Marina Koldobskaya (St. Petersburg and Berlin), who is curator as well as exhibitor, is half-Ukrainian, her family is from Zhytomyr. “Now,” she says, “one of my homelands is attacking my other homeland, trying to destroy it and destroying its own future. It is unbearable.” She is taking part in the exhibition “because I do not accept hatred between artists of our countries. The causes of violence are fear and hatred.” For Katja Tishkevich, from Minsk, “War is a great pain that cannot be accepted, understood, and then forgotten. It does not leave anyone indifferent.” Her participation “is an opportunity to show the emotional involvement of the tragedy, the sharing of common pain in joint action against it.”
In his introductory remarks at the vernissage, Archi Galentz stressed the importance of the intense cooperation among the six artists in preparing all aspects of the exhibition; without this, it could not have succeeded.
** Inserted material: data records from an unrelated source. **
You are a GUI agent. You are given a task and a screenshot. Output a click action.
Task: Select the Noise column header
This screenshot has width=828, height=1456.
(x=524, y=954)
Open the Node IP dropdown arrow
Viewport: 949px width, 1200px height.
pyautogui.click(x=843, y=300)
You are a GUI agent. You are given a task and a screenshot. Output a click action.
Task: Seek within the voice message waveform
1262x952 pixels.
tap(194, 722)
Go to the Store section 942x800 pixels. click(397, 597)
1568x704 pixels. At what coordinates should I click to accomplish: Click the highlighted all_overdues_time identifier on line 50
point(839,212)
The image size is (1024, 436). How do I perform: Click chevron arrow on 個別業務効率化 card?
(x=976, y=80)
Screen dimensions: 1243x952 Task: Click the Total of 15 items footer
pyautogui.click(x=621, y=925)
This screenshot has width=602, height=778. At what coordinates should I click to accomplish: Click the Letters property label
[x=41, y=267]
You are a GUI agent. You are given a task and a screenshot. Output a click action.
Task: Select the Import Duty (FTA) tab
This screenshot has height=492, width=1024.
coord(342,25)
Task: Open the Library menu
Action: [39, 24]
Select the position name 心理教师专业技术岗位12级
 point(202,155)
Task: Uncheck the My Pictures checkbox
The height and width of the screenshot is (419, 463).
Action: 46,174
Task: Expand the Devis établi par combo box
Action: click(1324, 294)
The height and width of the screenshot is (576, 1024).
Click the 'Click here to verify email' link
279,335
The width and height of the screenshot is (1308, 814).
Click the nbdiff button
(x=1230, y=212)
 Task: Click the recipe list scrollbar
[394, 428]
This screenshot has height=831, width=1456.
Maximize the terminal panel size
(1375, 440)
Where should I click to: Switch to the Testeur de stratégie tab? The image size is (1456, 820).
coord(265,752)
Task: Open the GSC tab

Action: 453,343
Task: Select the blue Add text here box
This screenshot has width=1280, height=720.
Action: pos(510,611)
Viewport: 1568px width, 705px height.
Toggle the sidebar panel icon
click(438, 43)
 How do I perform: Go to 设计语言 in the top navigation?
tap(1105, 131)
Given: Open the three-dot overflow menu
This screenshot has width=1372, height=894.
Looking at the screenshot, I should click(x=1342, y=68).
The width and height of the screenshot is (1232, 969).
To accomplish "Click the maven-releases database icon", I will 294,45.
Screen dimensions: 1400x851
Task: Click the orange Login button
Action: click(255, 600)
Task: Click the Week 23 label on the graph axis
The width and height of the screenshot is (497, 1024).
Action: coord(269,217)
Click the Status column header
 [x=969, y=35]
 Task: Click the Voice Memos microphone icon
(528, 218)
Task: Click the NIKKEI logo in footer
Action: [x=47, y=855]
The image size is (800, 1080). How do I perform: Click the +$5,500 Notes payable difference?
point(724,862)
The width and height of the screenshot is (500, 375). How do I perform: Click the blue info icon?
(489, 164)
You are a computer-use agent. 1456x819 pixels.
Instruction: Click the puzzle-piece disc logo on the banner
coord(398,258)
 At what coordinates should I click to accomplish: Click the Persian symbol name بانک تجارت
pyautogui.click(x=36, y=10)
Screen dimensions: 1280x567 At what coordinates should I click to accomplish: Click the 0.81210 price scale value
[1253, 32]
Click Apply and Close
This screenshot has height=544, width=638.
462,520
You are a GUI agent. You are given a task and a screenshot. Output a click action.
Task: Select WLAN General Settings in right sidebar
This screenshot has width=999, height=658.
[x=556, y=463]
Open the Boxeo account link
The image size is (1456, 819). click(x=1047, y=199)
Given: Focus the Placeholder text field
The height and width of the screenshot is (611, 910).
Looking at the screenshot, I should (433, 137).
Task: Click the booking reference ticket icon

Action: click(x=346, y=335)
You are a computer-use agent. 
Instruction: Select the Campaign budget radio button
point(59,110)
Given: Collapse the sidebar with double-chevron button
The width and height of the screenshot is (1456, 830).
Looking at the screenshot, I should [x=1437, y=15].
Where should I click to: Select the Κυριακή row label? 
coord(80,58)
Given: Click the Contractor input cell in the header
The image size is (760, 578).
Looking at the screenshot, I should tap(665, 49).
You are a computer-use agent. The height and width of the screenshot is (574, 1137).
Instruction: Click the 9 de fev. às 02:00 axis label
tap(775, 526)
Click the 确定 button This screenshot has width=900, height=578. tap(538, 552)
As the shared dismay and shock experienced by artists from the countries in conflict motivated the initiative, many of the works on display – paintings, sculptures, videos, and paper constructions – were created especially for the exhibition. Not surprisingly, war is the dominating theme, depicted not in general terms but as the personal experience of human suffering, linked in one way or another with the tragedy afflicting the artists’ homelands. In her graphic and sculpted works, Katya Tishkevich, for example, shows the bodily pain, trauma, and horror of the destruction of the human being. Marina Koldobskaya’s uncompromising, primitivist painting depicts a blind, bestial, all-consuming aggression. In a video, Liudmila Belova shows the terrifying, endless anticipation of an unknown, but compelling catastrophe. The catastrophe itself is only implied, and yet in her graphic works one sees the sad image of the “landscape after the battle.” Tania Sklyar’s objects symbolically show the pathological damage inflicted on the collective body of humanity, the collapse of consciousness leading to the destruction of life itself.
Julia Katan’s works are surrealist. Inspired by Ukrainian folklore, they hint at dark forces, beyond the power of reason, that determine the course of our lives. And in her mystical videos, Masha Garash deals with the violation of the “moral law within us,” without which no way to the “starry sky above us” can exist.
Although presenting the horrors of war, the six artists succeed in communicating hope, by demonstrating in their collective endeavor the power of cooperation and creativity.